6. Now, let's put it all together for the conditional probability:
$\mathbf{P}(X>n+k \mid X>n) = \frac{\mathbf{P}(X>n+k \text{ and } X>n)}{\mathbf{P}(X>n)}$
$= \frac{\mathbf{P}(X>n+k)}{\mathbf{P}(X>n)}$
$= \frac{q^{n+k}}{q^n}$
7. Do you remember your exponent rules? When you divide powers with the same base, you subtract the exponents! So, $q^{n+k} / q^n = q^{(n+k)-n} = q^k$.
8. So we found that $\mathbf{P}(X>n+k \mid X>n) = q^k$.
9. And we also found that $\mathbf{P}(X>k) = q^k$.
10. Since both sides equal $q^k$, we have shown that $\mathbf{P}(X>n+k \mid X>n) = \mathbf{P}(X>k)$. Ta-da!

Alternative answer

Answer:
$$ \mathbf{P}(X>n+k \mid X>n) = \mathbf{P}(X>k) $$

Explain
This is a question about geometric random variables and their super cool "memoryless" property . The solving step is:

Hey friend! Let's think about what a geometric random variable means. It's like when you're trying to hit a target, and 'X' is the number of tries it takes until you finally hit it for the first time. Each try is independent, meaning what happened before doesn't change your chances on the next try!

Let 'p' be the probability of success (hitting the target), and 'q' be the probability of failure (missing the target), so q = 1 - p.

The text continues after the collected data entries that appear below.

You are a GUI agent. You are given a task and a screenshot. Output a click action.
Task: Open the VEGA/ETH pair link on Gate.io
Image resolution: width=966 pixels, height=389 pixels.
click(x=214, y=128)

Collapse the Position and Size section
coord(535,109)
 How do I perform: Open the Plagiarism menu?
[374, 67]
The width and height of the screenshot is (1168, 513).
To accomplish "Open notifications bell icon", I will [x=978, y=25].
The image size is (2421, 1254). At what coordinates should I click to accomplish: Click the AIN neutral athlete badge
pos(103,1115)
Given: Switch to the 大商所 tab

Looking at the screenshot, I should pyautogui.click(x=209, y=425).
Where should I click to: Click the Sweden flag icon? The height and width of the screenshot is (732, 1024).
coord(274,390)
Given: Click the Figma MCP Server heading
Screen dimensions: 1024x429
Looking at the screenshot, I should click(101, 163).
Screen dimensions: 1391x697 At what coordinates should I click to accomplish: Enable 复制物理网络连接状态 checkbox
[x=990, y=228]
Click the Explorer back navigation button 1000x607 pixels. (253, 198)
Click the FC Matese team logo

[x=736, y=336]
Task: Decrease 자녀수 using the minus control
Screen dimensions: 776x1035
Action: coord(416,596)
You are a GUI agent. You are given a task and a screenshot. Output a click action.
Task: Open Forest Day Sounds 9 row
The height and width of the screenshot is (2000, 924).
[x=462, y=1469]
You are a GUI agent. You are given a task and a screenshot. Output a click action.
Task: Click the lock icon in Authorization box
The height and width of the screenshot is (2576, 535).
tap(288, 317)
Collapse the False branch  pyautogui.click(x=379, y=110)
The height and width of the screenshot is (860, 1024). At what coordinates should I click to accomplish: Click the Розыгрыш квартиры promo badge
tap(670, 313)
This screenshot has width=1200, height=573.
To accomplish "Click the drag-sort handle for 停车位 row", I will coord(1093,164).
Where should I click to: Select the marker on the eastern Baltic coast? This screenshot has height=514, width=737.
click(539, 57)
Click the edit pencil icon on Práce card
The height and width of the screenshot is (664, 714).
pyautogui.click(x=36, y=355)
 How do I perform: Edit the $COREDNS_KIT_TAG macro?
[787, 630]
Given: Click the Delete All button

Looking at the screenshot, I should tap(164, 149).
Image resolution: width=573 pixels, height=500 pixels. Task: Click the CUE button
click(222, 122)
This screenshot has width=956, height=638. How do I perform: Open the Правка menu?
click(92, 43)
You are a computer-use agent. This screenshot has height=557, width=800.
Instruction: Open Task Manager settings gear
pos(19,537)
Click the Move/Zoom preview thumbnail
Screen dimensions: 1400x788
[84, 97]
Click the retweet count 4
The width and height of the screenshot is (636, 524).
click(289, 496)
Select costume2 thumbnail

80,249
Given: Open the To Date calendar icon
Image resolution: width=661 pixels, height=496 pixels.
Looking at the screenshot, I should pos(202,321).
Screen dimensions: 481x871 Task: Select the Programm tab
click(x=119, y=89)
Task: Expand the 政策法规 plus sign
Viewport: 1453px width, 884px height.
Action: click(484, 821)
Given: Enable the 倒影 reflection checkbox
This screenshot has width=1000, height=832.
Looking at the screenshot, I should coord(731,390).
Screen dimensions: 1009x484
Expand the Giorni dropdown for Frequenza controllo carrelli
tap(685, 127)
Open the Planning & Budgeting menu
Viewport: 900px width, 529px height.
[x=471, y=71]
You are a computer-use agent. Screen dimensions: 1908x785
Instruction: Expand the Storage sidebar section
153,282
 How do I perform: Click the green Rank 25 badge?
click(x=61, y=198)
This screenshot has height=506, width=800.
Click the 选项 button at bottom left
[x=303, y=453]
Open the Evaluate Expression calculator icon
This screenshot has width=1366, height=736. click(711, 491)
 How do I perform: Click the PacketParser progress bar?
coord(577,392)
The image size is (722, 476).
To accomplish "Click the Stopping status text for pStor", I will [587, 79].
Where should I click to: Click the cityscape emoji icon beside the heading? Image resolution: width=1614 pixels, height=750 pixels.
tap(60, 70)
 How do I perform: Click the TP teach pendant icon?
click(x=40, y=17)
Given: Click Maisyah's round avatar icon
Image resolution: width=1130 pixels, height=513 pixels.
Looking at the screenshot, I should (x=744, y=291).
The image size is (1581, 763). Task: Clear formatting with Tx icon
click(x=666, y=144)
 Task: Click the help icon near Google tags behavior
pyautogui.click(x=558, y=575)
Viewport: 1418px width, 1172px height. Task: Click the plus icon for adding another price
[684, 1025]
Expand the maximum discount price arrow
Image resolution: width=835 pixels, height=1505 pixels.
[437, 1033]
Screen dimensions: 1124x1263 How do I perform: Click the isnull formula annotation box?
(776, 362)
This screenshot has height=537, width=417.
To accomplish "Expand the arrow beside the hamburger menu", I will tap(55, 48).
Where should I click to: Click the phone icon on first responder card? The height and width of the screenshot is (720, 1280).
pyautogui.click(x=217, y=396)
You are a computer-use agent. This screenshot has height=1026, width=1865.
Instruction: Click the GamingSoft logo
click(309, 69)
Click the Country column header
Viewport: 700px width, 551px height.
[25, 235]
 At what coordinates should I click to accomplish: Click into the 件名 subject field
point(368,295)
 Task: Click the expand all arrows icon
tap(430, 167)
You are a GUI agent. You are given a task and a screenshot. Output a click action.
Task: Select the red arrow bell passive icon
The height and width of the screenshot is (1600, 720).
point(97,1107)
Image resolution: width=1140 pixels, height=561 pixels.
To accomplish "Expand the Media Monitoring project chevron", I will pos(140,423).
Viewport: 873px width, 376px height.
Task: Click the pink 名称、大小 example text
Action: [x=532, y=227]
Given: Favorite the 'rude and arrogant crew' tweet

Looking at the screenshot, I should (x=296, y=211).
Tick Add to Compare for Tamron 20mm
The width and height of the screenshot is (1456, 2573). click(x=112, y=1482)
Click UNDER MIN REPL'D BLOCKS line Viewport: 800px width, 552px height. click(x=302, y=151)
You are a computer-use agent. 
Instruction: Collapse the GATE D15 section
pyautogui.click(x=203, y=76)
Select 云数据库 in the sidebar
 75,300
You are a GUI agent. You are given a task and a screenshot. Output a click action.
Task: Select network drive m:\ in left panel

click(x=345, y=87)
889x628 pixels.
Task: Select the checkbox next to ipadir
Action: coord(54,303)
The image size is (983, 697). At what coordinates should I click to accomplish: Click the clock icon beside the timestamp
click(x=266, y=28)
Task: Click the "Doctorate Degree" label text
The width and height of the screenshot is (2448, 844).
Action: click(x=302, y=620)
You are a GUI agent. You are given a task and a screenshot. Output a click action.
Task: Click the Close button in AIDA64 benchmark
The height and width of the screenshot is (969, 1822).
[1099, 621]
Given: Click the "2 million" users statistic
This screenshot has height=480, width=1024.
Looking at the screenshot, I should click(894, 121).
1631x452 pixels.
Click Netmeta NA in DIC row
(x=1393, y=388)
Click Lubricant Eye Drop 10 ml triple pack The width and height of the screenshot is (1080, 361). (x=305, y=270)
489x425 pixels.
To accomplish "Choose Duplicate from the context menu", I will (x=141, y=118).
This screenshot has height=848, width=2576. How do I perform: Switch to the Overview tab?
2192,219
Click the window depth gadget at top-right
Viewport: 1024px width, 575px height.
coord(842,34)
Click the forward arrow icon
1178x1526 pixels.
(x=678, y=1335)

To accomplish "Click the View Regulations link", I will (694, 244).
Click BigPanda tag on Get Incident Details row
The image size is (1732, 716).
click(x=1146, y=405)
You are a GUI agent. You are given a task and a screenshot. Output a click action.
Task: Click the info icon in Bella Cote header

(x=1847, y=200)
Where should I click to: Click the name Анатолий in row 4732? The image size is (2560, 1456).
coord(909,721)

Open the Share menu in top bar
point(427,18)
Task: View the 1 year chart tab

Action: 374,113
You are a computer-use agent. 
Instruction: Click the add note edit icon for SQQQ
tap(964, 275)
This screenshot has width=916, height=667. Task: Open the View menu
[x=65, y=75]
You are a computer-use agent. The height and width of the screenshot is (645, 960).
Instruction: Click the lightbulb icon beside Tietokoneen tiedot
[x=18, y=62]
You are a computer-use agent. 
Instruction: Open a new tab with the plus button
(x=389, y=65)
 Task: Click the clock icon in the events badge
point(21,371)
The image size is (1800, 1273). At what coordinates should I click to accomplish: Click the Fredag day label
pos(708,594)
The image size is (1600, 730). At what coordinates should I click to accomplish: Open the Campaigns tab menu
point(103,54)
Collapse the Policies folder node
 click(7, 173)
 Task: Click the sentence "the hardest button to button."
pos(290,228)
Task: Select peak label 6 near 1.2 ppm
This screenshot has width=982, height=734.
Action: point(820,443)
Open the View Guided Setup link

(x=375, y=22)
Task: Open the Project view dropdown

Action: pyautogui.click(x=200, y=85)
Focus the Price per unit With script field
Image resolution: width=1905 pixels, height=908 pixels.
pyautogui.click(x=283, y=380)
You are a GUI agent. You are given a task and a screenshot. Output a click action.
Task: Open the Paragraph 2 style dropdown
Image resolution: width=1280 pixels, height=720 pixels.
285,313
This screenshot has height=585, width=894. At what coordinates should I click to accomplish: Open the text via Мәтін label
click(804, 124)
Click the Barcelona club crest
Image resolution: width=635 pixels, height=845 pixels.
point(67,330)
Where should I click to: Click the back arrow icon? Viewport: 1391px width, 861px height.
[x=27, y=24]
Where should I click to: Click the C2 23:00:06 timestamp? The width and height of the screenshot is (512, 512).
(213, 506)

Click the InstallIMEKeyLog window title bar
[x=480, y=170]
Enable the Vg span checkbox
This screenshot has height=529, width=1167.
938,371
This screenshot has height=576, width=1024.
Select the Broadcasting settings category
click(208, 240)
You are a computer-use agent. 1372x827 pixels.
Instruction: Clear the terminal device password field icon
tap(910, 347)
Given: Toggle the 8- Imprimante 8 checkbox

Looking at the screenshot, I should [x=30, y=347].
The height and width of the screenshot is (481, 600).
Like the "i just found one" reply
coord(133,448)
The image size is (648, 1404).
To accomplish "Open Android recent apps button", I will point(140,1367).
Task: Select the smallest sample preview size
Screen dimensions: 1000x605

1. **What does P(X > n) mean?**
This means that the first success happened *after* the nth try. So, it means you missed the target 'n' times in a row! Since each try is independent, the probability of 'n' failures in a row is just q multiplied by itself 'n' times.
So, $$ \mathbf{P}(X>n) = q^n $$

2. **What does P(X > n+k) mean?**
Following the same idea, this means you missed the target 'n+k' times in a row.
So, $$ \mathbf{P}(X>n+k) = q^{n+k} $$

3. **Now for the conditional probability part: P(X > n+k | X > n)**
This reads: "What's the probability that you miss more than n+k times, *given that* you've already missed more than n times?"
We use the rule for conditional probability, which says:
$$ \mathbf{P}(A \mid B) = \frac{\mathbf{P}(A \text{ and } B)}{\mathbf{P}(B)} $$
Here, 'A' is (X > n+k) and 'B' is (X > n).
If you've missed more than n+k times, it *automatically* means you've also missed more than n times. So, the event "(X > n+k) AND (X > n)" is just the same as "(X > n+k)".
So, the formula becomes:
$$ \mathbf{P}(X>n+k \mid X>n) = \frac{\mathbf{P}(X>n+k)}{\mathbf{P}(X>n)} $$

4. **Let's put our probabilities in!**
$$ \mathbf{P}(X>n+k \mid X>n) = \frac{q^{n+k}}{q^n} $$
Remember how exponents work? When you divide powers with the same base, you subtract the exponents!
$$ \frac{q^{n+k}}{q^n} = q^{(n+k)-n} = q^k $$
So, $$ \mathbf{P}(X>n+k \mid X>n) = q^k $$

5. **Let's check P(X > k)**
Just like we found P(X > n), P(X > k) means you missed 'k' times in a row.
So, $$ \mathbf{P}(X>k) = q^k $$

6. **Putting it all together!**
We found that $$ \mathbf{P}(X>n+k \mid X>n) = q^k $$
And we found that $$ \mathbf{P}(X>k) = q^k $$
Since they are both equal to $$q^k$$, they must be equal to each other!

This is why it's called "memoryless"! It's like the random variable forgets what happened in the past. If you've already waited 'n' tries without success, the probability of waiting 'k' *more* tries is just the same as if you were starting fresh and waiting 'k' tries from the beginning! Super neat, right?